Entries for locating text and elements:

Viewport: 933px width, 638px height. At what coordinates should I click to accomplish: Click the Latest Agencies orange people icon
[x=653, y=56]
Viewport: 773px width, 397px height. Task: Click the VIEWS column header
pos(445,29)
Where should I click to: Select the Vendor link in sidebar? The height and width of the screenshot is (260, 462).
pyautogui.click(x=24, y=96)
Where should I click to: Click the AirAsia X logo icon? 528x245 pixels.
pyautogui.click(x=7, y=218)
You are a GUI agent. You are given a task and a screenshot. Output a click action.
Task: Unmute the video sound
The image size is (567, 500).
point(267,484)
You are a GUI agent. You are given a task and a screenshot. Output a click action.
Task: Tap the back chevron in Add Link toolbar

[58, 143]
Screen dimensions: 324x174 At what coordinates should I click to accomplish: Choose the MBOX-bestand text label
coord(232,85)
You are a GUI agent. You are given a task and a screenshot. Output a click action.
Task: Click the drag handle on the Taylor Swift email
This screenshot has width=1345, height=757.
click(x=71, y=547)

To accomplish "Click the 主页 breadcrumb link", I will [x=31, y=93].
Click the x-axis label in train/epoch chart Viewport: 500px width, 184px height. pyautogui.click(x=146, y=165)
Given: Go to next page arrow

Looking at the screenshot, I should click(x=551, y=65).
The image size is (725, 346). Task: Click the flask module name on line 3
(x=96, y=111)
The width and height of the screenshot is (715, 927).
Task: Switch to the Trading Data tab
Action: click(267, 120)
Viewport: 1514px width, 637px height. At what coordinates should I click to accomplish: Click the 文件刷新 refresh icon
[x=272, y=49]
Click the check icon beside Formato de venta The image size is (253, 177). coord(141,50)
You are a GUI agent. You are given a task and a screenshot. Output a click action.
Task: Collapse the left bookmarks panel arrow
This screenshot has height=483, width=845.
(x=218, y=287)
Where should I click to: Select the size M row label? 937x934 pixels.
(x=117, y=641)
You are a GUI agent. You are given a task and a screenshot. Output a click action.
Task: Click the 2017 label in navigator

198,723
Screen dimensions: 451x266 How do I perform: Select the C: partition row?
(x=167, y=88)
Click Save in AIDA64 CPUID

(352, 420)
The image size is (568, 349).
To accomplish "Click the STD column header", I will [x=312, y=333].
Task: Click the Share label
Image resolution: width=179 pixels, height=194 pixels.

Instructions to follow: Please copy every one of the records above, line for line, with no changes.

Final result:
Viewport: 933px width, 638px height. At what coordinates should I click to accomplish: Click the Latest Agencies orange people icon
[x=653, y=56]
Viewport: 773px width, 397px height. Task: Click the VIEWS column header
pos(445,29)
Where should I click to: Select the Vendor link in sidebar? The height and width of the screenshot is (260, 462).
pyautogui.click(x=24, y=96)
Where should I click to: Click the AirAsia X logo icon? 528x245 pixels.
pyautogui.click(x=7, y=218)
You are a GUI agent. You are given a task and a screenshot. Output a click action.
Task: Unmute the video sound
The image size is (567, 500).
point(267,484)
You are a GUI agent. You are given a task and a screenshot. Output a click action.
Task: Tap the back chevron in Add Link toolbar

[58, 143]
Screen dimensions: 324x174 At what coordinates should I click to accomplish: Choose the MBOX-bestand text label
coord(232,85)
You are a GUI agent. You are given a task and a screenshot. Output a click action.
Task: Click the drag handle on the Taylor Swift email
This screenshot has width=1345, height=757.
click(x=71, y=547)

To accomplish "Click the 主页 breadcrumb link", I will [x=31, y=93].
Click the x-axis label in train/epoch chart Viewport: 500px width, 184px height. pyautogui.click(x=146, y=165)
Given: Go to next page arrow

Looking at the screenshot, I should click(x=551, y=65).
The image size is (725, 346). Task: Click the flask module name on line 3
(x=96, y=111)
The width and height of the screenshot is (715, 927).
Task: Switch to the Trading Data tab
Action: click(267, 120)
Viewport: 1514px width, 637px height. At what coordinates should I click to accomplish: Click the 文件刷新 refresh icon
[x=272, y=49]
Click the check icon beside Formato de venta The image size is (253, 177). coord(141,50)
You are a GUI agent. You are given a task and a screenshot. Output a click action.
Task: Collapse the left bookmarks panel arrow
This screenshot has height=483, width=845.
(x=218, y=287)
Where should I click to: Select the size M row label? 937x934 pixels.
(x=117, y=641)
You are a GUI agent. You are given a task and a screenshot. Output a click action.
Task: Click the 2017 label in navigator

198,723
Screen dimensions: 451x266 How do I perform: Select the C: partition row?
(x=167, y=88)
Click Save in AIDA64 CPUID

(352, 420)
The image size is (568, 349).
To accomplish "Click the STD column header", I will [x=312, y=333].
Task: Click the Share label
Image resolution: width=179 pixels, height=194 pixels.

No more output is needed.